Friday 20 April 2018

Sorry Isn't Enough

Theresa May at Tuesday’s meeting with Caribbean leaders at Downing Street

As regular readers will appreciate, now and then this blog goes 'off piste', and so it is that I feel compelled to say something regarding yet another astonishing week in British politics that saw the Prime Minister forced to publicly eat humble pie and apologise not once, but twice. Apologies don't come easily to politicians and it doesn't happen that often. We are still waiting to hear one in relation to the TR fiasco, but that is nothing compared to this.     

When you've been around for awhile, heard about and seen some astonishing things, I guess you don't expect to be utterly blown away by something any more, but words can't really convey how angry and ashamed the Windrush saga makes me feel. I simply could not believe what I was hearing, people from the Caribbean who had answered the call to settle and work in this country after the Second World War, had paid taxes, held passports, paid National Insurance, started drawing pensions, were now some sixty years later being told by the Home Office that they had no right of residence and if they could not supply four pieces of documentary evidence for each of the last 40 years or so, they would be deported.      

As the story began to go nuclear at the start of the week and the Commonwealth Heads of Government began arriving in London, we heard the astonishing discourtesy of No 10 saying that the Prime Minister's diary simply 'did not allow time' for a meeting with twelve of them to discuss the issue. Within a day the diary was magically cleared and the first apology came from Theresa May's lips. By Wednesday the second was made in the House of Commons and by Thursday promises to make amends had been made and a special Home Office unit was already at work in order to 'fix' things.

^^^^^^^^

_Requirements:_ Go on with the blog post on the Windrush apologies, picking up after the last sentence shown. The rows that come next are separate material, unconnected to the blog post on the Windrush apologies.

[Items from a dataset]
^^^^^^^^

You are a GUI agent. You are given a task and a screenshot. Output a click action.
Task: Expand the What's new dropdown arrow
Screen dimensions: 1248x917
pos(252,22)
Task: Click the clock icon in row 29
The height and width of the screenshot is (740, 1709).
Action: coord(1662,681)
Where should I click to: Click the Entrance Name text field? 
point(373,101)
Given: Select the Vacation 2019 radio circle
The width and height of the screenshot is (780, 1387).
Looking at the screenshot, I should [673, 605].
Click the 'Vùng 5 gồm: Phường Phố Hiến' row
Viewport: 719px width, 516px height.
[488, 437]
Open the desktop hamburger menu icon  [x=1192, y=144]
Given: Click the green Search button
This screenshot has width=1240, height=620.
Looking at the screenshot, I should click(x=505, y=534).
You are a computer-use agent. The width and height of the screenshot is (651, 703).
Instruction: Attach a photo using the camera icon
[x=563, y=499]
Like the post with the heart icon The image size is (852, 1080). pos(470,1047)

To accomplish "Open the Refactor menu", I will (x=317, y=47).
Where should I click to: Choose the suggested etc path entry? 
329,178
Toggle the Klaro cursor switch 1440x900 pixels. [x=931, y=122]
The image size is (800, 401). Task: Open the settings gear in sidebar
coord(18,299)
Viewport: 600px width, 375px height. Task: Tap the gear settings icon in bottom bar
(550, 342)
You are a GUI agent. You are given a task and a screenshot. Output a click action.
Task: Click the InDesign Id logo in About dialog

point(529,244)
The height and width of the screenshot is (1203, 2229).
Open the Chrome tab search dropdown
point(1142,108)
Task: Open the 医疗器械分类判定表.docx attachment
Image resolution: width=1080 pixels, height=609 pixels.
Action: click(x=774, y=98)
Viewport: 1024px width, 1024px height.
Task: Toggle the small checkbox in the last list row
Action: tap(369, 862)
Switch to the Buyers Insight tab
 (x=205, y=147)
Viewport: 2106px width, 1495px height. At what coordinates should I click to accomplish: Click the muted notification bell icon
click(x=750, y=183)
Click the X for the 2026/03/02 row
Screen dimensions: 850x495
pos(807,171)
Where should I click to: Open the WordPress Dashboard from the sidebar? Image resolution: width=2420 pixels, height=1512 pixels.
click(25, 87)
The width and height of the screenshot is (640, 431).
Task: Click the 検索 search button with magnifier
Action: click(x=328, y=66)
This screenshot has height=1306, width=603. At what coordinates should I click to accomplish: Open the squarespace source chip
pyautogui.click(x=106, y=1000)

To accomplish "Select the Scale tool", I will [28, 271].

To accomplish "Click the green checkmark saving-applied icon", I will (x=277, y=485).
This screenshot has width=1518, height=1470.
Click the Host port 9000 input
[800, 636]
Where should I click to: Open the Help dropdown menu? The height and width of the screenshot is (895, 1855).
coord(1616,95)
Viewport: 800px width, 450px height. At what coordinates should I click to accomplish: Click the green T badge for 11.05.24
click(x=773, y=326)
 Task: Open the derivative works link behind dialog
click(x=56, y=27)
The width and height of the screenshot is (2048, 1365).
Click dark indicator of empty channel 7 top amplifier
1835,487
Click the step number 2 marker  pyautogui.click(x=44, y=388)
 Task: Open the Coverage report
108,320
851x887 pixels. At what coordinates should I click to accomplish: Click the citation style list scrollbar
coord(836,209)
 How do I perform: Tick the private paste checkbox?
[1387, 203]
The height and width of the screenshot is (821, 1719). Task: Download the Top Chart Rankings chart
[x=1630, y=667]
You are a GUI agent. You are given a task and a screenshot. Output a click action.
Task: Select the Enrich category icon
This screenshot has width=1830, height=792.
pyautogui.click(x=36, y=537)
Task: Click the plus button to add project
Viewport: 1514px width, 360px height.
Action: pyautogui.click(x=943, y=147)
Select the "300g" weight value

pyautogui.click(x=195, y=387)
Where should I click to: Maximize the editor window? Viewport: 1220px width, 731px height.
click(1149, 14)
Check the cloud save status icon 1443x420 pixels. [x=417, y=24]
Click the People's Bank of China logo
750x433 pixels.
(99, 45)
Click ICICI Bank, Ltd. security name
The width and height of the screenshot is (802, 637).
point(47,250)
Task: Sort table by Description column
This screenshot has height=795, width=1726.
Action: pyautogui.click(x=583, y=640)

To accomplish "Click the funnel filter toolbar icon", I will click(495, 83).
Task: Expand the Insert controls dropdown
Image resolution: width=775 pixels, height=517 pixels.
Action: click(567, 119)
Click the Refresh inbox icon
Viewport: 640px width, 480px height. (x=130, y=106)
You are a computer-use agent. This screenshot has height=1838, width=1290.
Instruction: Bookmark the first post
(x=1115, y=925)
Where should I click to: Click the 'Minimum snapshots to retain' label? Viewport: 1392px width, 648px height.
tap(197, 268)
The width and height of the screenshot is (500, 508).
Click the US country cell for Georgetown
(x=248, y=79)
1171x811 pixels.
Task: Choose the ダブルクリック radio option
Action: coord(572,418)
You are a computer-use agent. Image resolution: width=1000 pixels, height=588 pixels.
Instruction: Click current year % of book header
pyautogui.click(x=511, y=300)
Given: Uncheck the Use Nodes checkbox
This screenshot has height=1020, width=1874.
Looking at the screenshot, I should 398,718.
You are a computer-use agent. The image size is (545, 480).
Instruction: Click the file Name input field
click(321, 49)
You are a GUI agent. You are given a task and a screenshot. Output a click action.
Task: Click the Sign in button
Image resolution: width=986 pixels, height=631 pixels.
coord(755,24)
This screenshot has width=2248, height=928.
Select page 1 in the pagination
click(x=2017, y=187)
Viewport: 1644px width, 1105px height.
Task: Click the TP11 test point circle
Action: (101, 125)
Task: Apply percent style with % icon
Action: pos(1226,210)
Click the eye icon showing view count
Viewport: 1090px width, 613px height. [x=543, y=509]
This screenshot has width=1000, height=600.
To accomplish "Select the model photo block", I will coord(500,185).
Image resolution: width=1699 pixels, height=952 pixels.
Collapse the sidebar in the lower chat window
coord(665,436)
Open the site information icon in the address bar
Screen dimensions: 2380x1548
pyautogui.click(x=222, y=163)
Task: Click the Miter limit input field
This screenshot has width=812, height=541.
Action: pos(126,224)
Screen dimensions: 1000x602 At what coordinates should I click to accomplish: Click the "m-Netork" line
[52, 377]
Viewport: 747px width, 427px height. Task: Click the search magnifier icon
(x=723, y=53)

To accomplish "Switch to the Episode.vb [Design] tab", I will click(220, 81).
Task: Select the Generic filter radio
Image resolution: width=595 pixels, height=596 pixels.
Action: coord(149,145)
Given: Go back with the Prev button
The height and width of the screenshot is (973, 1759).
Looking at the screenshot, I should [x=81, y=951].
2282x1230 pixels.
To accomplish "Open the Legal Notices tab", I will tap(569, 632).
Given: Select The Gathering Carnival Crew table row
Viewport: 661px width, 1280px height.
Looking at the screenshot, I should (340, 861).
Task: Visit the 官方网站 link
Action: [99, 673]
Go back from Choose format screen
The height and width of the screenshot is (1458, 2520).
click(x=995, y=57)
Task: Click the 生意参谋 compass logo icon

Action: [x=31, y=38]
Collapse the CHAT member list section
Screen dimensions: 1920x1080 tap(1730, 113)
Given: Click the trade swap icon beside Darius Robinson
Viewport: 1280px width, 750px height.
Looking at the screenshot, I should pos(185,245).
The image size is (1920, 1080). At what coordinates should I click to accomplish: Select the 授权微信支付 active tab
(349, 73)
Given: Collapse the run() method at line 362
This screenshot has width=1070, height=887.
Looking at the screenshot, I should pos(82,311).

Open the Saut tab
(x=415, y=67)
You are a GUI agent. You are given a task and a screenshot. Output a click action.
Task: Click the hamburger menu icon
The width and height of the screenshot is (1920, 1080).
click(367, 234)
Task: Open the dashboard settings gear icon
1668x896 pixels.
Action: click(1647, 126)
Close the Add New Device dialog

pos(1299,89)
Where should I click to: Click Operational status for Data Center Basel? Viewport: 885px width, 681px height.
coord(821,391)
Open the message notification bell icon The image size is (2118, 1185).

^^^^^^^^

_Solved problem:_
It was of course one Theresa May who, when in charge at the Home Office, infamously instigated the climate of hostility towards illegal immigration, introducing those dreadful advertising vans that drove around threatening action and stirring up fear and alarm. We now learn that it was under her watch that the carefully-stored disembarkation cards had been destroyed - the very documents that could help determine the legal status of the so-called Windrush generation. This news generated what must be the lamest of official reasoning I've ever heard. Apparently we are meant to believe that the destruction of these records was due to concerns over 'data protection'. Someone is clearly taking the piss.

Throughout this whole sorry, shameful, on-going saga, what has really left an impression with me has been the quiet dignity of those who have been affected and interviewed by the media. I've found their stories of official, abusive and repressive treatment by the state truly shocking and heart-rending and made particularly poignant just as the Commonwealth Heads of Government are assembled in London. History may never record how angry and dispiriting it must all be to our Head of State.

It's note-worthy how gracious those Commonwealth leaders interviewed have been in accepting the Prime Minister's apology. When invited to suggest that the action of the Home Office could be viewed as racist, one said no, it appeared to be a 'cock-up'. Well I think it was yet more evidence of an insidious, uncaring, nasty government that appears quite comfortable to put the sick and disabled through Work Capability Assessments, see the homeless die on our city streets, force the poor to pay Bedroom Taxes, remove Legal Aid from many defendants and engineer a regime in our prisons that is returning many to the Victorian age. For me this has been a week when I feel ashamed by what my country is becoming.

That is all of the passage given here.